-------- Record excerpts --------

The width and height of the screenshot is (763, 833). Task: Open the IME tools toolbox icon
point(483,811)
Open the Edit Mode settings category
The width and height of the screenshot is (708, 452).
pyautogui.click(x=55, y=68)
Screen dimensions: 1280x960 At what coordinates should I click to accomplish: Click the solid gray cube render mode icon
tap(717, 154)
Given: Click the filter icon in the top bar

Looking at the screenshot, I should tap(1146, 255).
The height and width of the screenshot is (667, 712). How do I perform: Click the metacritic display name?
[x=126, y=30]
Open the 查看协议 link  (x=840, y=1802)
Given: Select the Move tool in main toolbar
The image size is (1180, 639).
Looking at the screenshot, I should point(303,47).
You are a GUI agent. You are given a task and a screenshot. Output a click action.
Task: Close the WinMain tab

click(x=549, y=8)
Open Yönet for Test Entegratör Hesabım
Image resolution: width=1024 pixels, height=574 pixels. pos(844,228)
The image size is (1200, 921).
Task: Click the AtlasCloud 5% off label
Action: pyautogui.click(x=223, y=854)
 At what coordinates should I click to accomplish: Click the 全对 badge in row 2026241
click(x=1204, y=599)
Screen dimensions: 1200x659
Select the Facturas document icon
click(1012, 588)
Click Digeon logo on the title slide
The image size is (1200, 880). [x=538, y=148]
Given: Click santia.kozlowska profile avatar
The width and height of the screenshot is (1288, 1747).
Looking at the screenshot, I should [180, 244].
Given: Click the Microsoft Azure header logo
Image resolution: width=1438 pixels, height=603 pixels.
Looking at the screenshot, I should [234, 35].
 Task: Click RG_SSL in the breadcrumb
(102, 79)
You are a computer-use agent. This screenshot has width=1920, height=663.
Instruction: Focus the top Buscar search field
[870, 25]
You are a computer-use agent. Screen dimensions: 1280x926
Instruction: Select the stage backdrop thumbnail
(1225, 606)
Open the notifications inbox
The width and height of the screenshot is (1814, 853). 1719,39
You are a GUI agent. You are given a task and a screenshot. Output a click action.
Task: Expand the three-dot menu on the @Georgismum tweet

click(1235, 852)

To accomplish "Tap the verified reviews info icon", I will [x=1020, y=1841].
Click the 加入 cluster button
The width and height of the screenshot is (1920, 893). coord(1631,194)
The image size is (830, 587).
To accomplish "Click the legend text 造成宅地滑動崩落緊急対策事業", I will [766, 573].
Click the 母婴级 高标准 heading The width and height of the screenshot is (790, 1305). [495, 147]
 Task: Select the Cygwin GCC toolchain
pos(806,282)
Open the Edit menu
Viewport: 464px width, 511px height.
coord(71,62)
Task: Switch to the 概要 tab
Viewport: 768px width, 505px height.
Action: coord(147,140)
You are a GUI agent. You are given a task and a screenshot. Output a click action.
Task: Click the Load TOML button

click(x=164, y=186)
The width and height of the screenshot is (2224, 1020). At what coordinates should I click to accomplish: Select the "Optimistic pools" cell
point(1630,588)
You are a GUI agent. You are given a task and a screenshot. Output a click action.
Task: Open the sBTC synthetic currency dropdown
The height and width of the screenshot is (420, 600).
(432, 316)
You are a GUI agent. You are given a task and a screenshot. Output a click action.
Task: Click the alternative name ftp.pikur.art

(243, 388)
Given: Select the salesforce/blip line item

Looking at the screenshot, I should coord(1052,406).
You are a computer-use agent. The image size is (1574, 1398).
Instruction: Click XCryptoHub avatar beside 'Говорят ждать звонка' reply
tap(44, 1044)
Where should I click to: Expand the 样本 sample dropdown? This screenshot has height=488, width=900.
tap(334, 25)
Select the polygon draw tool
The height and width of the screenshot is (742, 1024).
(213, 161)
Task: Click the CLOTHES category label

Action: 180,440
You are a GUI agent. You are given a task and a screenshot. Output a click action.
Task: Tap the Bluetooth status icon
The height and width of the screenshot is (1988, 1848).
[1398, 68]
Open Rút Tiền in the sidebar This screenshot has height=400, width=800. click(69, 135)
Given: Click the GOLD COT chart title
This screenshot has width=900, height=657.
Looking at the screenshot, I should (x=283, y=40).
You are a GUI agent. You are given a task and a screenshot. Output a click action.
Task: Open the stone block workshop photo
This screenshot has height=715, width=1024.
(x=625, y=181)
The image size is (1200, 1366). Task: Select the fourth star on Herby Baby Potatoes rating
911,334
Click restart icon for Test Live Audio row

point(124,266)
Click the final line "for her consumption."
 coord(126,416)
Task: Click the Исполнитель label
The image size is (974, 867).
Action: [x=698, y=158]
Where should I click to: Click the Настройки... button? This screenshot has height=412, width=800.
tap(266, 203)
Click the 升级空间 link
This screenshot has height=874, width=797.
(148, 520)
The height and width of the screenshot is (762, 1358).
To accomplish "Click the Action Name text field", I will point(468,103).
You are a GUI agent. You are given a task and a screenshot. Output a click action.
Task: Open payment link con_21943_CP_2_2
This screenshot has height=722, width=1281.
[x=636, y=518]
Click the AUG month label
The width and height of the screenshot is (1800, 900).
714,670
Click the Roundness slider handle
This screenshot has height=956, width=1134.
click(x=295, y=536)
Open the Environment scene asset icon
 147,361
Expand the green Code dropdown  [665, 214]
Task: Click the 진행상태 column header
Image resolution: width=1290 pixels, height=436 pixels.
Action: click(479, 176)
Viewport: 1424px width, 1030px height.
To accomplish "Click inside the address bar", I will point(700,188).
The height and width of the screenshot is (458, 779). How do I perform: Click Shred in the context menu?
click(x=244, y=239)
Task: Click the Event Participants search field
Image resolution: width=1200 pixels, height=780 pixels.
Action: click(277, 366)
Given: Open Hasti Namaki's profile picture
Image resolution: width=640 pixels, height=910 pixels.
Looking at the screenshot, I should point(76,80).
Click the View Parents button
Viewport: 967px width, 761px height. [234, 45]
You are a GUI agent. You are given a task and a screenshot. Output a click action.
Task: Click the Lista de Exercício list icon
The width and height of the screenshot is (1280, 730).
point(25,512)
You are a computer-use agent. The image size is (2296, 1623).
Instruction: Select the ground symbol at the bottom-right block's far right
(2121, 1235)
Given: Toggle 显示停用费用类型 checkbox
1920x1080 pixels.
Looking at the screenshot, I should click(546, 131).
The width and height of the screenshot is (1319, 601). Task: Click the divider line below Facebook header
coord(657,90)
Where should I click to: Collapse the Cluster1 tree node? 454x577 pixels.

--------

Task directions – Reproduce the full block of data exactly, omitting nothing.

Task answer –
The width and height of the screenshot is (763, 833). Task: Open the IME tools toolbox icon
point(483,811)
Open the Edit Mode settings category
The width and height of the screenshot is (708, 452).
pyautogui.click(x=55, y=68)
Screen dimensions: 1280x960 At what coordinates should I click to accomplish: Click the solid gray cube render mode icon
tap(717, 154)
Given: Click the filter icon in the top bar

Looking at the screenshot, I should tap(1146, 255).
The height and width of the screenshot is (667, 712). How do I perform: Click the metacritic display name?
[x=126, y=30]
Open the 查看协议 link  (x=840, y=1802)
Given: Select the Move tool in main toolbar
The image size is (1180, 639).
Looking at the screenshot, I should point(303,47).
You are a GUI agent. You are given a task and a screenshot. Output a click action.
Task: Close the WinMain tab

click(x=549, y=8)
Open Yönet for Test Entegratör Hesabım
Image resolution: width=1024 pixels, height=574 pixels. pos(844,228)
The image size is (1200, 921).
Task: Click the AtlasCloud 5% off label
Action: pyautogui.click(x=223, y=854)
 At what coordinates should I click to accomplish: Click the 全对 badge in row 2026241
click(x=1204, y=599)
Screen dimensions: 1200x659
Select the Facturas document icon
click(1012, 588)
Click Digeon logo on the title slide
The image size is (1200, 880). [x=538, y=148]
Given: Click santia.kozlowska profile avatar
The width and height of the screenshot is (1288, 1747).
Looking at the screenshot, I should [180, 244].
Given: Click the Microsoft Azure header logo
Image resolution: width=1438 pixels, height=603 pixels.
Looking at the screenshot, I should [234, 35].
 Task: Click RG_SSL in the breadcrumb
(102, 79)
You are a computer-use agent. This screenshot has width=1920, height=663.
Instruction: Focus the top Buscar search field
[870, 25]
You are a computer-use agent. Screen dimensions: 1280x926
Instruction: Select the stage backdrop thumbnail
(1225, 606)
Open the notifications inbox
The width and height of the screenshot is (1814, 853). 1719,39
You are a GUI agent. You are given a task and a screenshot. Output a click action.
Task: Expand the three-dot menu on the @Georgismum tweet

click(1235, 852)

To accomplish "Tap the verified reviews info icon", I will [x=1020, y=1841].
Click the 加入 cluster button
The width and height of the screenshot is (1920, 893). coord(1631,194)
The image size is (830, 587).
To accomplish "Click the legend text 造成宅地滑動崩落緊急対策事業", I will [766, 573].
Click the 母婴级 高标准 heading The width and height of the screenshot is (790, 1305). [495, 147]
 Task: Select the Cygwin GCC toolchain
pos(806,282)
Open the Edit menu
Viewport: 464px width, 511px height.
coord(71,62)
Task: Switch to the 概要 tab
Viewport: 768px width, 505px height.
Action: coord(147,140)
You are a GUI agent. You are given a task and a screenshot. Output a click action.
Task: Click the Load TOML button

click(x=164, y=186)
The width and height of the screenshot is (2224, 1020). At what coordinates should I click to accomplish: Select the "Optimistic pools" cell
point(1630,588)
You are a GUI agent. You are given a task and a screenshot. Output a click action.
Task: Open the sBTC synthetic currency dropdown
The height and width of the screenshot is (420, 600).
(432, 316)
You are a GUI agent. You are given a task and a screenshot. Output a click action.
Task: Click the alternative name ftp.pikur.art

(243, 388)
Given: Select the salesforce/blip line item

Looking at the screenshot, I should coord(1052,406).
You are a computer-use agent. The image size is (1574, 1398).
Instruction: Click XCryptoHub avatar beside 'Говорят ждать звонка' reply
tap(44, 1044)
Where should I click to: Expand the 样本 sample dropdown? This screenshot has height=488, width=900.
tap(334, 25)
Select the polygon draw tool
The height and width of the screenshot is (742, 1024).
(213, 161)
Task: Click the CLOTHES category label

Action: 180,440
You are a GUI agent. You are given a task and a screenshot. Output a click action.
Task: Tap the Bluetooth status icon
The height and width of the screenshot is (1988, 1848).
[1398, 68]
Open Rút Tiền in the sidebar This screenshot has height=400, width=800. click(69, 135)
Given: Click the GOLD COT chart title
This screenshot has width=900, height=657.
Looking at the screenshot, I should (x=283, y=40).
You are a GUI agent. You are given a task and a screenshot. Output a click action.
Task: Open the stone block workshop photo
This screenshot has height=715, width=1024.
(x=625, y=181)
The image size is (1200, 1366). Task: Select the fourth star on Herby Baby Potatoes rating
911,334
Click restart icon for Test Live Audio row

point(124,266)
Click the final line "for her consumption."
 coord(126,416)
Task: Click the Исполнитель label
The image size is (974, 867).
Action: [x=698, y=158]
Where should I click to: Click the Настройки... button? This screenshot has height=412, width=800.
tap(266, 203)
Click the 升级空间 link
This screenshot has height=874, width=797.
(148, 520)
The height and width of the screenshot is (762, 1358).
To accomplish "Click the Action Name text field", I will point(468,103).
You are a GUI agent. You are given a task and a screenshot. Output a click action.
Task: Open payment link con_21943_CP_2_2
This screenshot has height=722, width=1281.
[x=636, y=518]
Click the AUG month label
The width and height of the screenshot is (1800, 900).
714,670
Click the Roundness slider handle
This screenshot has height=956, width=1134.
click(x=295, y=536)
Open the Environment scene asset icon
 147,361
Expand the green Code dropdown  [665, 214]
Task: Click the 진행상태 column header
Image resolution: width=1290 pixels, height=436 pixels.
Action: click(479, 176)
Viewport: 1424px width, 1030px height.
To accomplish "Click inside the address bar", I will point(700,188).
The height and width of the screenshot is (458, 779). How do I perform: Click Shred in the context menu?
click(x=244, y=239)
Task: Click the Event Participants search field
Image resolution: width=1200 pixels, height=780 pixels.
Action: click(277, 366)
Given: Open Hasti Namaki's profile picture
Image resolution: width=640 pixels, height=910 pixels.
Looking at the screenshot, I should point(76,80).
Click the View Parents button
Viewport: 967px width, 761px height. [234, 45]
You are a GUI agent. You are given a task and a screenshot. Output a click action.
Task: Click the Lista de Exercício list icon
The width and height of the screenshot is (1280, 730).
point(25,512)
You are a computer-use agent. The image size is (2296, 1623).
Instruction: Select the ground symbol at the bottom-right block's far right
(2121, 1235)
Given: Toggle 显示停用费用类型 checkbox
1920x1080 pixels.
Looking at the screenshot, I should click(546, 131).
The width and height of the screenshot is (1319, 601). Task: Click the divider line below Facebook header
coord(657,90)
Where should I click to: Collapse the Cluster1 tree node? 454x577 pixels.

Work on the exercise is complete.